**PROBLEM TO SOLVE**
Continue the article about Harley J. Earl and the Daytona 500 trophy named for him, picking up after its final sentence.

**TEXT PROVIDED**
[start]

PHOTO (select to view enlarged photo)
Harley J Earl Trophy presented to Cotton Earl winner of the 1958 Daytona 500, by (left to right)Ray Nichols, S.E.Knudsen, Harley J.Earl, Cotton Owens, Jim Crawley; Bill France

  • SEE ALSO: More about Harley J. Earl - Richard E. Earl's Car of the Century site
  • DAYTONA BEACH, Fla. February 13, 2008; Alan Tays interviewed Richard Earl, grandson of the legendary car guy and visionary car designer for GM Harley Earl, for whom the Dayton 500 winners trophy is named and submitted this story for the Palm Beach Post:

    What are the best-known sports trophies? Even casual fans know about the prizes for the Super Bowl, the NHL's Stanley Cup playoffs and the top player in college football and can identify the people those awards are named after (Vince Lombardi, Lord Stanley and John Heisman).

    But what about the Daytona 500? Its trophy is named after Harley J. Earl.

    Who was Earl? Do NASCAR's drivers know anything about him? "Not a thing," said J.J. Yeley. "No. Who is he?" said Reed Sorenson.

    "Actually, I've never even heard the name, to be honest with you," said Boris Said.

    Yeley, Sorenson and Said have never won the 500, never hoisted its trophy in triumph, so it's probably not fair to ask them. Let's turn to someone who (BEGIN ITAL) has (END ITAL) done those things — three times.

    Dale Jarrett, do you know who Harley Earl was? "Not exactly, no. I know that I should know more about the history of it. I know it's an extremely nice trophy."

    None of these responses come as a surprise to Richard Earl, Harley's grandson. The 48-year-old West Palm Beach, Fla., resident is determined to put his late grandfather's prize on a figurative mantel alongside the most-recognized prizes in sports.

    Richard Earl believes Daytona's annual Speedweeks, which culminate in Sunday's 50th running of the Daytona 500, should be a perfect platform for a Harley Earl renaissance. He had hoped to do much to educate the public about his grandfather's legacy, but his plans haven't materialized. He's disillusioned, not sure he'll even accept Daytona International Speedway's invitation to attend the race.

    "When you look at all their promotion for the upcoming race, there's very little mention of Harley," Richard Earl said. "This guy did a lot.

    His name's on this trophy for a reason. He's a real icon."

    Harley Earl was an automotive pioneer, the father of car design. He has been called the "Da Vinci of Detroit." When he began in the 1920s American cars were basically boxes on wheels. By the time he retired in 1958, he and his designers had created many "concept cars" that looked more like spacecraft.

    From fins to female designers, chrome to Corvettes, Earl was responsible for dozens of automotive innovations.

    Earl was born into the automotive business. Actually, he was born into the horse-and-carriage business, which evolved into horseless carriages.

[end]

**DATA LINES**
[start]

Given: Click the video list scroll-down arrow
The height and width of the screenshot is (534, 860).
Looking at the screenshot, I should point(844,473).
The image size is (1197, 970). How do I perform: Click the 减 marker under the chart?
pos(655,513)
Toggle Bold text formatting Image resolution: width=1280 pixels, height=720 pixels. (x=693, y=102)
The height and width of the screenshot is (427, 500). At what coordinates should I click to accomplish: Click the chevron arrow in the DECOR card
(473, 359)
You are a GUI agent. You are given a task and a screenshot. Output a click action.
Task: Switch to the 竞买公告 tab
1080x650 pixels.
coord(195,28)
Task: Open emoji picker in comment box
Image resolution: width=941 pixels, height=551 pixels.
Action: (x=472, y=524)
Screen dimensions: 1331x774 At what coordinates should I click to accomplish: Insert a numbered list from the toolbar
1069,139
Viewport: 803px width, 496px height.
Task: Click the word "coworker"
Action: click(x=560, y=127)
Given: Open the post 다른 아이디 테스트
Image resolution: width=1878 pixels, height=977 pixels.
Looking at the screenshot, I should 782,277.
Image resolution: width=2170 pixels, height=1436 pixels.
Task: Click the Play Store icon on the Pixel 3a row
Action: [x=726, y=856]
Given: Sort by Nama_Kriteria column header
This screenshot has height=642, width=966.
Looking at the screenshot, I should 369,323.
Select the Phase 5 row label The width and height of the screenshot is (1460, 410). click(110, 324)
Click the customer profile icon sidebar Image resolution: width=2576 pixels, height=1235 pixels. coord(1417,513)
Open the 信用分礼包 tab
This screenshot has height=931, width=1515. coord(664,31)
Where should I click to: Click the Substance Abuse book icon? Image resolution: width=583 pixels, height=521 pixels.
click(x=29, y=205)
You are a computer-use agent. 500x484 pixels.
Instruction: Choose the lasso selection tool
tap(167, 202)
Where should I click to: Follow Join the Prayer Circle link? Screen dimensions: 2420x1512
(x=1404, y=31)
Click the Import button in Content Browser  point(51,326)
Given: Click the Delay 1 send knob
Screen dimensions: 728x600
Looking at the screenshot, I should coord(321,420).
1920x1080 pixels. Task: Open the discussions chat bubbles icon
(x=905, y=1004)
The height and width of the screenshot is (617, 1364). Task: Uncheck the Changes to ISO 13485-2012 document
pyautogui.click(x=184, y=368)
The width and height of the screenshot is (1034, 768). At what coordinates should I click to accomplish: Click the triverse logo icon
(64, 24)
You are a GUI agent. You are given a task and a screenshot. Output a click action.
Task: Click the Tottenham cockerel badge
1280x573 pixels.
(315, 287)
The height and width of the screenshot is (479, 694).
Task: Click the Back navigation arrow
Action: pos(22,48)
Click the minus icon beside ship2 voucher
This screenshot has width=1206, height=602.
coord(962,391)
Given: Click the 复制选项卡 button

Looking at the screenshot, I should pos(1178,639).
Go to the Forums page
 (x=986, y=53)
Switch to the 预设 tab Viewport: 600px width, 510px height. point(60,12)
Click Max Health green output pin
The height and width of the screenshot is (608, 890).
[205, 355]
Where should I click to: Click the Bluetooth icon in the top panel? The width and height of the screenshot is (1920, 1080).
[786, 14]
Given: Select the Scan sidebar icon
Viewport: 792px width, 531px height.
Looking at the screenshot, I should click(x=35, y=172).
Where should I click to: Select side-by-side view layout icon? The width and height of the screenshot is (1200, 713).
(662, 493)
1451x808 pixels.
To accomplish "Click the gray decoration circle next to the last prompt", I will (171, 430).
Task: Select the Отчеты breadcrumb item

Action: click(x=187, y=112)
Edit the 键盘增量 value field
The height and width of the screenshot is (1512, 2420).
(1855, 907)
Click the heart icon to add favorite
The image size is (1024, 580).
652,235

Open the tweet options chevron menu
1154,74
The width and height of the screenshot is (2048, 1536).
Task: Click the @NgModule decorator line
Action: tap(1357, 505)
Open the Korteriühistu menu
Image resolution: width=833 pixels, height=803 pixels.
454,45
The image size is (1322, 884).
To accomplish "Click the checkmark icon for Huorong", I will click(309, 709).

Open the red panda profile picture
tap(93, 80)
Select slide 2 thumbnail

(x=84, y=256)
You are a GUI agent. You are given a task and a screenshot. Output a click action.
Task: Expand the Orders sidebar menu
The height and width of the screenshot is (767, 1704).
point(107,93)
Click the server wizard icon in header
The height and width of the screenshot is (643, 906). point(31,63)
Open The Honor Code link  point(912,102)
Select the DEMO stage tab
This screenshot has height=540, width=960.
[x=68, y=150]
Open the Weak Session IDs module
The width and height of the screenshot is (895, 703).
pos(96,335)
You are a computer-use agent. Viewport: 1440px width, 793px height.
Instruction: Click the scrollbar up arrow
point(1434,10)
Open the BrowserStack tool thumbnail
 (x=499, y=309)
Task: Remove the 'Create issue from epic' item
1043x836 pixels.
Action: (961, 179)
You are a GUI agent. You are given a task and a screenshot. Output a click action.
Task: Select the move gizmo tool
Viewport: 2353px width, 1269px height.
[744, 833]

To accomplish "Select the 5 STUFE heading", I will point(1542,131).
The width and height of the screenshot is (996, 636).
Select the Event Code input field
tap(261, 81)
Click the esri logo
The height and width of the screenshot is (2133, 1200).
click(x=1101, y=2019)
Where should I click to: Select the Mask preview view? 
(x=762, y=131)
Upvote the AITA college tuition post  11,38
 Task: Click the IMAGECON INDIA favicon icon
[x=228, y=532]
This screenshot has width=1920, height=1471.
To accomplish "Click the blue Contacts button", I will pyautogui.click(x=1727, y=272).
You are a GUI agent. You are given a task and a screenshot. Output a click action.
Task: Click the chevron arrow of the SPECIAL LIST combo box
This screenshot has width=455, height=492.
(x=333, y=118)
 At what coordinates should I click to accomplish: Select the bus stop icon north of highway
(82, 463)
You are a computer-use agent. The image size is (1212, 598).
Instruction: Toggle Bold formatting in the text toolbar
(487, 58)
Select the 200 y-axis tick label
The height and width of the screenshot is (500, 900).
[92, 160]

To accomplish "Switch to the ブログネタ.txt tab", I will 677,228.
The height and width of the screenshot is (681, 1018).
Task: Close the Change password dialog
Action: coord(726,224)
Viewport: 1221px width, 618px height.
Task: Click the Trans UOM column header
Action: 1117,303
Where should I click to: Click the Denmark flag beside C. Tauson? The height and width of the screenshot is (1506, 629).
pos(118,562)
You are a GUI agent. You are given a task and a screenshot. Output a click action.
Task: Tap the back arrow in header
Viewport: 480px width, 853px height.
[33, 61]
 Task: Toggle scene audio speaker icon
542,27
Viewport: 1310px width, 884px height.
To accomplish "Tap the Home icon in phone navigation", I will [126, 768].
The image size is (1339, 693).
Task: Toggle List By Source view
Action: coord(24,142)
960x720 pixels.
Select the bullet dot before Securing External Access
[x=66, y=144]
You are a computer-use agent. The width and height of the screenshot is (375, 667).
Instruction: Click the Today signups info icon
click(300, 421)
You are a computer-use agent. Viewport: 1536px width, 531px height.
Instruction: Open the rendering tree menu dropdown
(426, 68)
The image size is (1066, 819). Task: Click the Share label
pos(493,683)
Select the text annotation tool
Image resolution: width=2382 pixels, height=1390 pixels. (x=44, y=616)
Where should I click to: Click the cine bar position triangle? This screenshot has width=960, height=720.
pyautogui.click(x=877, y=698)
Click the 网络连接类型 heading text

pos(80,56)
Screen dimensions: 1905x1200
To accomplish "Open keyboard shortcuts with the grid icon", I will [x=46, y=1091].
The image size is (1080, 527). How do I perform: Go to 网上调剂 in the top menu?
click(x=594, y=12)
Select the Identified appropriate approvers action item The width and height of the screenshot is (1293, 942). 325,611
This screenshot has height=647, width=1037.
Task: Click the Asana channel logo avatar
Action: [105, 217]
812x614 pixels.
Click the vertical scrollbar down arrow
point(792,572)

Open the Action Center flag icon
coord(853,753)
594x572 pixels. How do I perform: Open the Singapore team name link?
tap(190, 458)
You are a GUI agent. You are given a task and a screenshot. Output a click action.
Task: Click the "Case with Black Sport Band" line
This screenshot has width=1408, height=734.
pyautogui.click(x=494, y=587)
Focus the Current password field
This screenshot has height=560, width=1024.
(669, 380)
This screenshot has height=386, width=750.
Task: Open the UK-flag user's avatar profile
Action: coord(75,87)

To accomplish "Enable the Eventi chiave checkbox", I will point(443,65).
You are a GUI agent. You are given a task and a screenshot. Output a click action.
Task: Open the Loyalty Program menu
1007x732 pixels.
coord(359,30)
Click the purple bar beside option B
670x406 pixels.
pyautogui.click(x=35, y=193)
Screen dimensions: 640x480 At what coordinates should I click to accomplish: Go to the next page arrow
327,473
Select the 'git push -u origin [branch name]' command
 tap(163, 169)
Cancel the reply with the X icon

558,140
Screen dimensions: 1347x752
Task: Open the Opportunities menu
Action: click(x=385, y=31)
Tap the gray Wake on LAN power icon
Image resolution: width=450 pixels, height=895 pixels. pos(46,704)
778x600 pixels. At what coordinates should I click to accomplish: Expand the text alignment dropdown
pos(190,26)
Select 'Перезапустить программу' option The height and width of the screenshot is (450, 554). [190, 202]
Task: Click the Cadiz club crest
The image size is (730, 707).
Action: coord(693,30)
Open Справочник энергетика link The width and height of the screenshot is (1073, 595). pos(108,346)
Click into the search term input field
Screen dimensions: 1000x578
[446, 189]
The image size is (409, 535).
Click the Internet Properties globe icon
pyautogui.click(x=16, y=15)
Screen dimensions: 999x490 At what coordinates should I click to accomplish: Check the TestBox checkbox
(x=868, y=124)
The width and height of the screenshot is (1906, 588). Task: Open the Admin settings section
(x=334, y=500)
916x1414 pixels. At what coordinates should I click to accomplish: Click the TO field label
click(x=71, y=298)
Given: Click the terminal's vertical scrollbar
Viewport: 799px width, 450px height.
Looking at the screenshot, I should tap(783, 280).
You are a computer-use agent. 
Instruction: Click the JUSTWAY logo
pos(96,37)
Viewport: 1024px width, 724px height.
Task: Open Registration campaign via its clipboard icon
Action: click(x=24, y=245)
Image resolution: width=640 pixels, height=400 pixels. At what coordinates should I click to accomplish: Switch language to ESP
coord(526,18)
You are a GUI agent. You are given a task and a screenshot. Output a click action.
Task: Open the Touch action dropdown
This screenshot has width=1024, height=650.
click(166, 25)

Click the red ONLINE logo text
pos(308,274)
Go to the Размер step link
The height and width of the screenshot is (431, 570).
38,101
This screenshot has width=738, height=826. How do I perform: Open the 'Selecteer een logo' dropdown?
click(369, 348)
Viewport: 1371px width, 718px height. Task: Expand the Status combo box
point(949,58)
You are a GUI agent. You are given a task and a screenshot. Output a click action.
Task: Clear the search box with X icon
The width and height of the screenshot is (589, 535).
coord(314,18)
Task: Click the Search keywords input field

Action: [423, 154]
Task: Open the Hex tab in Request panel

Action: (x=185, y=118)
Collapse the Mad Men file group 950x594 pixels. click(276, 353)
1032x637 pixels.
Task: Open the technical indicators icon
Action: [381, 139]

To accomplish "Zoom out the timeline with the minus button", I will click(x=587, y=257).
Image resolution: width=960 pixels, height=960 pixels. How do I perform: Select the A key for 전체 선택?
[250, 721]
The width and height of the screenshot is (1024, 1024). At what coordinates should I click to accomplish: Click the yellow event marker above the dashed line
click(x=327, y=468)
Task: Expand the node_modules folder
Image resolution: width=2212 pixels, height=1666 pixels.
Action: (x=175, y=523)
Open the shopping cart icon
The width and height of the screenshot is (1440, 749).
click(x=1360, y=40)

[end]

**WRITTEN ANSWER**
    His father, J.W. Earl, owned the Earl Carriage Works, which he renamed the Earl Automobile Works in 1908, five years after Harley was born in Hollywood, Calif.

    Harley went to work for his father's company, designing and building custom auto bodies for millionaires and movie stars. He came to the attention of a Cadillac executive, who commissioned him to design a car General Motors could market alongside its Cadillac.

    Earl created the 1927 LaSalle, the first American production car in which form was as important as function.

    "(Henry) Ford was building those cracker boxes on wheels and everybody was following his vision, which was no style, no design," Richard Earl said.

    GM President Alfred Sloan authorized Earl to create a style division.

    Sloan eventually put Earl's group on an equal footing with GM's finance and engineering departments, an unprecedented move that gave Earl the ability to take his futuristic creations to market.

    In 1938 Earl and his design team created the first concept car, the Buick Y-Job. Many of its features, including exterior door handles set flush with the body and retractable hidden headlights, would become standard fixtures of car models in later years.

    During Earl's era (he retired in 1958), GM put out some of the most distinctive-looking cars ever brought to market, featuring bodies that often resembled torpedoes, wraparound windshields, unique radiator grilles and, most notably, tail fins.

    "He invented the No. 1 reason for car sales, which was design," Richard Earl said.

    "Henry Ford created the need. Harley Earl created the want," said Jim Inglis of West Palm Beach, a car collector with a special fondness for Earl's stylish creations.

    "That's when the United States was at the pinnacle of the automobile industry," Inglis, 50, says of the Earl era. "Chrome and fins. We expressed ourselves in our automobiles. We weren't copying anybody. This was us. The chrome, the fins — this was us. It was just the height of the American automobile."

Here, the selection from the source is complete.